[WORK REQUEST] Only the lines from the one with "The height and width of the screenshot is (722, 1196)." through the last belong in the output; print them exactly as given below.

━━━━━━━━━━

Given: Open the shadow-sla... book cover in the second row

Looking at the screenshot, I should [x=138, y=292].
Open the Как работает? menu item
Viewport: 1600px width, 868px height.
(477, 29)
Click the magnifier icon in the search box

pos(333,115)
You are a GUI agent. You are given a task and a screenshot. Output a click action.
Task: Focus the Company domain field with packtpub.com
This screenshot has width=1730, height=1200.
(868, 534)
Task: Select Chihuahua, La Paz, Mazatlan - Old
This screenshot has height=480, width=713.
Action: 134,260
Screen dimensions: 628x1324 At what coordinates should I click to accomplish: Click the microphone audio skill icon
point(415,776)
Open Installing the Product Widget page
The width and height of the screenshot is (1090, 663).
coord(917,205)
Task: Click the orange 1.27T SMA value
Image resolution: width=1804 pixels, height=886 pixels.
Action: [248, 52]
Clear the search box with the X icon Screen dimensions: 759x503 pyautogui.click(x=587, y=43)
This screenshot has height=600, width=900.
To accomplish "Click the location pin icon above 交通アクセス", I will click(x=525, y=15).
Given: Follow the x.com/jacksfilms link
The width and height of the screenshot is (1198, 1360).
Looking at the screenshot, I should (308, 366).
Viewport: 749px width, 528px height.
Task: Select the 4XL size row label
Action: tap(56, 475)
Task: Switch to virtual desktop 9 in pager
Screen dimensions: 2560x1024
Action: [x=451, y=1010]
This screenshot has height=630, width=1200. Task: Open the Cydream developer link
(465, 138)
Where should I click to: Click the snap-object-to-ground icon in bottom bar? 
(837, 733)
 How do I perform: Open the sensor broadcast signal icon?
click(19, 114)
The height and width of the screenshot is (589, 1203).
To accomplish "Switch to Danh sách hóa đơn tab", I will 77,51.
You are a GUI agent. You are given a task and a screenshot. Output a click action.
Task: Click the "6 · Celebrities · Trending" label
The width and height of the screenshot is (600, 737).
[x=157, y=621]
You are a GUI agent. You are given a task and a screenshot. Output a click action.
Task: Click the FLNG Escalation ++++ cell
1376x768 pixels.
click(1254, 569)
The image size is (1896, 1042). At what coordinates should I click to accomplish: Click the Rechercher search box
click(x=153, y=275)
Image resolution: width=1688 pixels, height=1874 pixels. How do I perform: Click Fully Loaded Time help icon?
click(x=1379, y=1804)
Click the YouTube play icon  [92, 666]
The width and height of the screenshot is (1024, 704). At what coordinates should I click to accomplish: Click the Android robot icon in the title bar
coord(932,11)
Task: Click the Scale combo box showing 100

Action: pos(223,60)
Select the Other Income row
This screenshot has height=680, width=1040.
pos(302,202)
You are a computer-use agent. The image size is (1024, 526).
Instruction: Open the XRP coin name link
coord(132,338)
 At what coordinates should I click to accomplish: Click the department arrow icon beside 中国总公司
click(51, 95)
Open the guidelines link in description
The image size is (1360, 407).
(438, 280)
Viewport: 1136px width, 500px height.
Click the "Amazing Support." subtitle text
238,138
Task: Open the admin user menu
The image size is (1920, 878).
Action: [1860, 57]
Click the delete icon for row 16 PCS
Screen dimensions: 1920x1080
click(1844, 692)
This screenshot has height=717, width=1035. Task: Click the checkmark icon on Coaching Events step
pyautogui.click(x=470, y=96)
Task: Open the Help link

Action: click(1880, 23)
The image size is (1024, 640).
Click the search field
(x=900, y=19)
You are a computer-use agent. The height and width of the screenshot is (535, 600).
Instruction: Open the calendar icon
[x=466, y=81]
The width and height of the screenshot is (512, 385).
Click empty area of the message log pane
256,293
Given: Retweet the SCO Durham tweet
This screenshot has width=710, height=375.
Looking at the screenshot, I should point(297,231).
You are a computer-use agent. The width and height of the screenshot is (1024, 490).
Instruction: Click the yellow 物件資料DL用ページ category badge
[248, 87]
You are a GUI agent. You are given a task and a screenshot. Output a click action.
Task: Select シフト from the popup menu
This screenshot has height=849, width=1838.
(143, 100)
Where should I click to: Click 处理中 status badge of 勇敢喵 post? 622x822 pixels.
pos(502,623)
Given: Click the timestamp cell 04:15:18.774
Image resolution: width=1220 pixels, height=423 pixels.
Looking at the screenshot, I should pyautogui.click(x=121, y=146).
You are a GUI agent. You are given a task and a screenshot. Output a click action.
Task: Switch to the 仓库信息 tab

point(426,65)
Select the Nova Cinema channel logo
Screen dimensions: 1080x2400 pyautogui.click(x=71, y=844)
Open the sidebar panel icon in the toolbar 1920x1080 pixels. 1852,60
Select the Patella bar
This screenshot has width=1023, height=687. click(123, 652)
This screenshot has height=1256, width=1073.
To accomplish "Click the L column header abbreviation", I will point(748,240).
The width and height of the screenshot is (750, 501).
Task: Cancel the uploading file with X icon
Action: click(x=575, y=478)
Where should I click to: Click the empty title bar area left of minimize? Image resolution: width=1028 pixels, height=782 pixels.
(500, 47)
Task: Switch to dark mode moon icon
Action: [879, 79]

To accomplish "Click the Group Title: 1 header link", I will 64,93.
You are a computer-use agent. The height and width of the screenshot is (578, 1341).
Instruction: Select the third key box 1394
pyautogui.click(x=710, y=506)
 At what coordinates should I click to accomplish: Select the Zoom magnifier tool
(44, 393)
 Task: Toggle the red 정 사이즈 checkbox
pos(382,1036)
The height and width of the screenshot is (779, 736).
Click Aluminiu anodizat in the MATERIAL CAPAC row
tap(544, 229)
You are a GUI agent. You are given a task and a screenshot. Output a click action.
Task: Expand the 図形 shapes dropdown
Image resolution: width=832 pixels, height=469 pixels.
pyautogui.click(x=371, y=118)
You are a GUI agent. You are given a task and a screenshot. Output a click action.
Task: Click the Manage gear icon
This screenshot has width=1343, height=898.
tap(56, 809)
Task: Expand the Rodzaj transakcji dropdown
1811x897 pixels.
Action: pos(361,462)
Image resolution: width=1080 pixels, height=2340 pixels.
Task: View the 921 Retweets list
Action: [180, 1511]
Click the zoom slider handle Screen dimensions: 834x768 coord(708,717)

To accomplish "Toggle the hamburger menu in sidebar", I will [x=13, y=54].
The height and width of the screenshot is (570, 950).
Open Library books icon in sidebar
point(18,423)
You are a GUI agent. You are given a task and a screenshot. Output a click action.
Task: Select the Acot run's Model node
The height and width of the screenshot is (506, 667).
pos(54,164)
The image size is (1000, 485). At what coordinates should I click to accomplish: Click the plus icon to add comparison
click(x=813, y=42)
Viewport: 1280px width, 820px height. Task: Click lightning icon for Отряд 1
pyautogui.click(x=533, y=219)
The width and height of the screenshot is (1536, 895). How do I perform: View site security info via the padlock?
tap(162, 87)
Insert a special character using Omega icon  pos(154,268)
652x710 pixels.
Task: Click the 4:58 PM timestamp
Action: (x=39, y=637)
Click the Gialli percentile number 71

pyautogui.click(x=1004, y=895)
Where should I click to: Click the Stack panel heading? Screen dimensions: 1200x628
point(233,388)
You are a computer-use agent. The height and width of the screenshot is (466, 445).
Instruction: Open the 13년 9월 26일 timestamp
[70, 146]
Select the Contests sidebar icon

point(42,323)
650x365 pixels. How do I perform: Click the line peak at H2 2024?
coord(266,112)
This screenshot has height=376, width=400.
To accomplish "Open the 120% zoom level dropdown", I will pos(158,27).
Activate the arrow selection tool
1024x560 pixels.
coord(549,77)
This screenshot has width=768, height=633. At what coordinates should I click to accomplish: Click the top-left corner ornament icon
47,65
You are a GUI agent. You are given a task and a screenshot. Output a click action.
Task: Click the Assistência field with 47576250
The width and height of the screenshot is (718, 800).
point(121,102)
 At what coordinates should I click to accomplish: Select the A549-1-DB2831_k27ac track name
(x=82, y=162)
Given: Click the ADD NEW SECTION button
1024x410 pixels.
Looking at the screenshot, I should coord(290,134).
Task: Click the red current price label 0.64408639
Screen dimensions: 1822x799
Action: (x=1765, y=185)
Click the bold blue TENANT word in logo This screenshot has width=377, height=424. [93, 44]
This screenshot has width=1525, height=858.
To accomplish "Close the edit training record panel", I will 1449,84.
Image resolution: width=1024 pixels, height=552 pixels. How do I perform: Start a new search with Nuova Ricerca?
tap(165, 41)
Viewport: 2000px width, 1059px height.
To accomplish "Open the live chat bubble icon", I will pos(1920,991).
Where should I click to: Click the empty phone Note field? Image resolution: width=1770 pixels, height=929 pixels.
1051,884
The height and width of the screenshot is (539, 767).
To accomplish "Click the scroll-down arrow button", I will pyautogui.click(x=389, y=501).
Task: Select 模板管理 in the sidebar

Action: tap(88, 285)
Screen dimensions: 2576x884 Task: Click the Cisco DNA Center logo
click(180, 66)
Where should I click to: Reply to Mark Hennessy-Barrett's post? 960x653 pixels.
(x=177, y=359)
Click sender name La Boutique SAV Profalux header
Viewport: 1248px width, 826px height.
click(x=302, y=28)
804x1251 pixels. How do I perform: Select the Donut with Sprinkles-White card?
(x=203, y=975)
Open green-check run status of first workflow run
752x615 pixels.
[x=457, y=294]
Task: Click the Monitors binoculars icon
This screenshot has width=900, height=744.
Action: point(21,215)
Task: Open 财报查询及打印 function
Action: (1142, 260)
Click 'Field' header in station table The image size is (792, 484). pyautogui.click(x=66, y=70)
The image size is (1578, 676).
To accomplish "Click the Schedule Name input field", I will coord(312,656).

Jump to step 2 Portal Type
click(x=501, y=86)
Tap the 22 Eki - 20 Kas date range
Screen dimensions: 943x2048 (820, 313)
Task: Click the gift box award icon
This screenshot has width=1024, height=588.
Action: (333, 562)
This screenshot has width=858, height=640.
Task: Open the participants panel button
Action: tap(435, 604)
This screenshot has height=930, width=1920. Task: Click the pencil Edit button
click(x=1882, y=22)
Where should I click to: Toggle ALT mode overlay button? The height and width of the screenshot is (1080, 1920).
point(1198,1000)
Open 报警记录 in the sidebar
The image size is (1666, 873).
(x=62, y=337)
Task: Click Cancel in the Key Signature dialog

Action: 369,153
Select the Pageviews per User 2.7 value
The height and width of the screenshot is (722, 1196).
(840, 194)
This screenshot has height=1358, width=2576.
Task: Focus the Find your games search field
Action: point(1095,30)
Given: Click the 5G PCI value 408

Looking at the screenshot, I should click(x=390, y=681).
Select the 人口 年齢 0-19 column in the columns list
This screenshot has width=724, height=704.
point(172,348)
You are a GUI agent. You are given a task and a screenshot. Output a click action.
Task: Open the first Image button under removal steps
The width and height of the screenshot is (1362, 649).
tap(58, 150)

━━━━━━━━━━

[WRITTEN ANSWER]
The height and width of the screenshot is (722, 1196).
(840, 194)
This screenshot has height=1358, width=2576.
Task: Focus the Find your games search field
Action: point(1095,30)
Given: Click the 5G PCI value 408

Looking at the screenshot, I should click(x=390, y=681).
Select the 人口 年齢 0-19 column in the columns list
This screenshot has width=724, height=704.
point(172,348)
You are a GUI agent. You are given a task and a screenshot. Output a click action.
Task: Open the first Image button under removal steps
The width and height of the screenshot is (1362, 649).
tap(58, 150)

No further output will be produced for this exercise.